Anchor Bay previously released Halloween 4 on Blu-ray two years ago and I do not believe they went back to the well for the Complete Collection. There’s nothing aggressively wrong with the transfer, although it’s far from spectacular. The picture quality is just fine, getting the job done without especially impressing or depressing you. The Dolby TrueHD 5.1 audio also doesn’t do much to shake up the room but it’s OK. As you may have heard, there is an audio sync issue that kicks in around chapter 8 and lingers for almost the rest of the movie. It’s noticeable but not overly distracting, although everybody’s mileage will vary on just how distracting it is. According to Anchor Bay and Shout! Factory, this issue also plagued previous releases. As I mentioned in the box set review, I don’t have any of those discs in order to make a direct comparison, so I don’t know if that’s true or not. As of this writing, there are no plans for a replacement program but obviously if that changes, we’ll let you know.
Extras on the disc itself include two commentary tracks: a chatty, informal one between actresses Danielle Harris and Ellie Cornell and an extremely informative track with director Dwight H. Little and author Justin Beahm. The disc also includes the trailer. As I mentioned in my review of The Complete Collection set, the disc omits a panel discussion covering both Halloween 4 and 5 from the H25 Convention, possibly for technical reasons as the quality reportedly wasn’t the best. I have heard reports that the panel discussion can be accessed if you have a computer with a Blu-ray drive. It also drops a commentary track by screenwriter Alan B. McElroy from the Divimax DVD. I’m not sure why that track is missing, although McElroy figures prominently in the Complete Collection bonus disc, so perhaps it was simply repetitive. The Bonus Disc in the Complete Collection includes some H4-specific material, including the original featurette Halloween 4: Final Cut, the new and excellent documentary Back To Basics: The Making Of Halloween 4 and a new episode of Sean Clark’s Horror’s Hallowed Grounds touring the film’s Utah locations.
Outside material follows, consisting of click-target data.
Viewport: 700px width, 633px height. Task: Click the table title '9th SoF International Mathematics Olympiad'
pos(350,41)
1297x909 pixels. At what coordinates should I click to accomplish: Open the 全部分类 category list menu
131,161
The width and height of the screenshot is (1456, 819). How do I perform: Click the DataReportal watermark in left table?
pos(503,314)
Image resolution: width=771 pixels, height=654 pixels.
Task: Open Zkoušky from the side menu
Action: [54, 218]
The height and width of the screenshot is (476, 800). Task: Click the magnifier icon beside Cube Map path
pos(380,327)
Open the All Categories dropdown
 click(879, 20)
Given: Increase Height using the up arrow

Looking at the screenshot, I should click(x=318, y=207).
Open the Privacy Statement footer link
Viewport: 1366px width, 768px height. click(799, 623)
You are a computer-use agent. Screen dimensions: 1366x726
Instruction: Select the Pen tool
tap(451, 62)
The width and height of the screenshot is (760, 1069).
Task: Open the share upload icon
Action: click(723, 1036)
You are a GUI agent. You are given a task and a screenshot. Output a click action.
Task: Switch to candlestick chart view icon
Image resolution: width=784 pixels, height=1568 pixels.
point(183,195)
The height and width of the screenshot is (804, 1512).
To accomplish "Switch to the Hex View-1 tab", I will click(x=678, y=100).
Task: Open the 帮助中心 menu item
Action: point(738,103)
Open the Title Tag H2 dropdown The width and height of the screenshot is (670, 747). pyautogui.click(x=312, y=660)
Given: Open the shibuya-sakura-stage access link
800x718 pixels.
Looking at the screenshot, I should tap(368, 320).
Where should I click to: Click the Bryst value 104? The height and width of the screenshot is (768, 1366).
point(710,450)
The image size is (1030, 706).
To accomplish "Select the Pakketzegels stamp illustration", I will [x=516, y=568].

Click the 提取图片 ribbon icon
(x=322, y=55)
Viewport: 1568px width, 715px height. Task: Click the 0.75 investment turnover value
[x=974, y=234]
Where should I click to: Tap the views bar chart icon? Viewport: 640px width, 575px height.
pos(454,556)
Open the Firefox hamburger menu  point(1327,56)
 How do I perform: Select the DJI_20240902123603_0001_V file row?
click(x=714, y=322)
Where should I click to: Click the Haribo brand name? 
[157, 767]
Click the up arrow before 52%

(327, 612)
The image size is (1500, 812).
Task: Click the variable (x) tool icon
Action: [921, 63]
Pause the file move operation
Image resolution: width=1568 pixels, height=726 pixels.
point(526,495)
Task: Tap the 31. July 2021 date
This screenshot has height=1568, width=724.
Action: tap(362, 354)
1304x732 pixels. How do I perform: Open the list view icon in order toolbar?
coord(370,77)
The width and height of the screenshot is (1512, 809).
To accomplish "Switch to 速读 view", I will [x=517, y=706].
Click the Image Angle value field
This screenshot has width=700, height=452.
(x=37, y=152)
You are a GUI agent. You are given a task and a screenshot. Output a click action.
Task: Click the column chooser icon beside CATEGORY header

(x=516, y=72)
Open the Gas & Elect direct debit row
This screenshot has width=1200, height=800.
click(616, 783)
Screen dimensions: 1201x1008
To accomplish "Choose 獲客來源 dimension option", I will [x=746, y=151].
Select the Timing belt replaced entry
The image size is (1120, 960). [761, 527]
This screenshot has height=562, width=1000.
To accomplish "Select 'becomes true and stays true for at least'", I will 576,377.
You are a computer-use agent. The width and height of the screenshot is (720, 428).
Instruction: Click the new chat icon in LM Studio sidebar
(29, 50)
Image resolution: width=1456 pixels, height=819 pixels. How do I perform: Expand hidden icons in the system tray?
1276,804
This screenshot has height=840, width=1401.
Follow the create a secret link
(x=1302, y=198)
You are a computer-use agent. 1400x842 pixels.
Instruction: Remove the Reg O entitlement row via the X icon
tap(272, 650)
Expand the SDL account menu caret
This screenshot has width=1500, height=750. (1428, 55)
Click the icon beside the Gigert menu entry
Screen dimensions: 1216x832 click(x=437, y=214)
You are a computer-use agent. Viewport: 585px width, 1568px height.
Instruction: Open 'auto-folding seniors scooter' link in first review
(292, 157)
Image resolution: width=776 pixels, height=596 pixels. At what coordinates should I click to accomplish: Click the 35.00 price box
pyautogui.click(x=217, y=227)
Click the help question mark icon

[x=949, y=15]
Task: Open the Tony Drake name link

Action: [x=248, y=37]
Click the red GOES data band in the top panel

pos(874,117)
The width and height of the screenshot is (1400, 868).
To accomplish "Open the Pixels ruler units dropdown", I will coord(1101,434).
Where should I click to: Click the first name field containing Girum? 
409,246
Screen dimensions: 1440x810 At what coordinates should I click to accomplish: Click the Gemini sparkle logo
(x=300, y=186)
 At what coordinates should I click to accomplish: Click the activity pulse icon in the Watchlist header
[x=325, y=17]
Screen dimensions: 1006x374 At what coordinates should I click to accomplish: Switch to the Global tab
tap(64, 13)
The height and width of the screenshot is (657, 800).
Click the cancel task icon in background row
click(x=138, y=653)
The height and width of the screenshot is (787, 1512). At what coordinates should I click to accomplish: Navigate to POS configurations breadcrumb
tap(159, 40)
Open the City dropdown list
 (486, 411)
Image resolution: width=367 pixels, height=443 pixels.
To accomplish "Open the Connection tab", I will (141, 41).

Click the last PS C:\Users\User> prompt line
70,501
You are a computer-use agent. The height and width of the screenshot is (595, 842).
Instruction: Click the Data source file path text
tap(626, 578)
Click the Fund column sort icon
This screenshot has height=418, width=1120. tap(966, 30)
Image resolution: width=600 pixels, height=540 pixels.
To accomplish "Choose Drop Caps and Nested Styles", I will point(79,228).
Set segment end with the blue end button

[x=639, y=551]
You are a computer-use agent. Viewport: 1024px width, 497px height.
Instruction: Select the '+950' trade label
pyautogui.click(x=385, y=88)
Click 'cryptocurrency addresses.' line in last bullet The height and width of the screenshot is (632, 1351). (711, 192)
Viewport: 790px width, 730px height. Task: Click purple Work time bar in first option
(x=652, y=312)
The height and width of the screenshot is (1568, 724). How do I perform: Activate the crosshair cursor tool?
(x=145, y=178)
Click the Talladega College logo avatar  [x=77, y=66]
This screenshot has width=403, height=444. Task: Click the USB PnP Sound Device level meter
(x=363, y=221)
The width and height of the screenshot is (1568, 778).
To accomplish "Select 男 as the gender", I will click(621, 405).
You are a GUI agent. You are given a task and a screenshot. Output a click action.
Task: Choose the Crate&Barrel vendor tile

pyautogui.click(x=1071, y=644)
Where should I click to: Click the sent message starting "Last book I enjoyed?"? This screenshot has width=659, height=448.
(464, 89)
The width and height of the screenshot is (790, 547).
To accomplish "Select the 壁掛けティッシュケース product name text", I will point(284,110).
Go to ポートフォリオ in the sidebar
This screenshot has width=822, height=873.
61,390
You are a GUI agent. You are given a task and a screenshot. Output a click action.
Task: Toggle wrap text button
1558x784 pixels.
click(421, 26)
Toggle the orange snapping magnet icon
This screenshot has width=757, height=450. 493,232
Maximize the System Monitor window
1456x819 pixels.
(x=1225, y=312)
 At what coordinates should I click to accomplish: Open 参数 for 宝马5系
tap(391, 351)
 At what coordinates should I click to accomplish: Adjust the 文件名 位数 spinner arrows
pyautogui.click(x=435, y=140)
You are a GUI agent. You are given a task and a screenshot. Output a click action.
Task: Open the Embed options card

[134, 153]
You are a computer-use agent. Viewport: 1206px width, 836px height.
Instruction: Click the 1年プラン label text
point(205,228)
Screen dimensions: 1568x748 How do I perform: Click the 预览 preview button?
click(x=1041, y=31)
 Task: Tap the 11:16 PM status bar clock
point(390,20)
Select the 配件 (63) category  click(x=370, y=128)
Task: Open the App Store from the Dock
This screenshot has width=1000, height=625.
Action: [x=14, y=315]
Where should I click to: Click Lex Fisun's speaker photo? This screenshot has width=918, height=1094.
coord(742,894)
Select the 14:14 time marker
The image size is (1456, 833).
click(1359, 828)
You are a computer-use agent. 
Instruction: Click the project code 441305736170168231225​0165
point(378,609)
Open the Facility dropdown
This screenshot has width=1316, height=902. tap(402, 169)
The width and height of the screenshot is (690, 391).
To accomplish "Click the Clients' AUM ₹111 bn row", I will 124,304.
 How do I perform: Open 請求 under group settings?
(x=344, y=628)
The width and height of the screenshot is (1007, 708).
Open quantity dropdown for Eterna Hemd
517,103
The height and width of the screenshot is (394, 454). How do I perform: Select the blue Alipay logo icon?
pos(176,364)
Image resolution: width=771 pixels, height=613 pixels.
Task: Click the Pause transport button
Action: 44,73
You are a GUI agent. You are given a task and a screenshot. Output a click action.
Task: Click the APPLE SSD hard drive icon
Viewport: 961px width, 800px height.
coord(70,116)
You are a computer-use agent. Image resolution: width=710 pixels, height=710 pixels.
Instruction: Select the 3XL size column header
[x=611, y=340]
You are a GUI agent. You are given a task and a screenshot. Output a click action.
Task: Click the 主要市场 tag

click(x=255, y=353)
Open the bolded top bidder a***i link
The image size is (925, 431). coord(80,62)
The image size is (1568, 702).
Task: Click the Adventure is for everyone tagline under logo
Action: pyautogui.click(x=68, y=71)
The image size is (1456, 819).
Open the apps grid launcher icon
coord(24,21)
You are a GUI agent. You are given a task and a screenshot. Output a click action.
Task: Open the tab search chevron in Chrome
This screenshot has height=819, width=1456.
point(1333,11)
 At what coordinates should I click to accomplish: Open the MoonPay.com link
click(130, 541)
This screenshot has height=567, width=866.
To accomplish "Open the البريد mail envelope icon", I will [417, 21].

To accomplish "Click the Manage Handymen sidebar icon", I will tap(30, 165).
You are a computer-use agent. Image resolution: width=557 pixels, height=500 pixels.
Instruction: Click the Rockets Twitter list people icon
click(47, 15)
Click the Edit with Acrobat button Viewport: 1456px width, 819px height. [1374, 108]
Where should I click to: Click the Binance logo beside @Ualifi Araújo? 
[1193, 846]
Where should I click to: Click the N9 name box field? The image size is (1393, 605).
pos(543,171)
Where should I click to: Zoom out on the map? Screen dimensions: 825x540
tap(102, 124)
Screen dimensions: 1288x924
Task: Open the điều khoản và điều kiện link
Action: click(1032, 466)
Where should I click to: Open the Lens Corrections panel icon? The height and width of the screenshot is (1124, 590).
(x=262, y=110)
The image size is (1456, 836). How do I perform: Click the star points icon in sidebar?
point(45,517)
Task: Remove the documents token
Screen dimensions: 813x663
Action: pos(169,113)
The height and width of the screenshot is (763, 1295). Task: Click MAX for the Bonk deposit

Given the audio glitch and missing (or hidden) extras, this is certainly the most problematic disc in the set. These are relatively minor flaws but even so, they really shouldn’t exist at all in an elaborate, definitive collection like this.
In the end, it turned out that Moustapha Akkad was right about the public’s interest in Michael Myers. Halloween 4 was a hit and proved that Michael could live on without the involvement of John Carpenter and Debra Hill. After this, there could no longer be any doubt. Michael Myers was the Boogeyman and he was going to be around for a long, long time.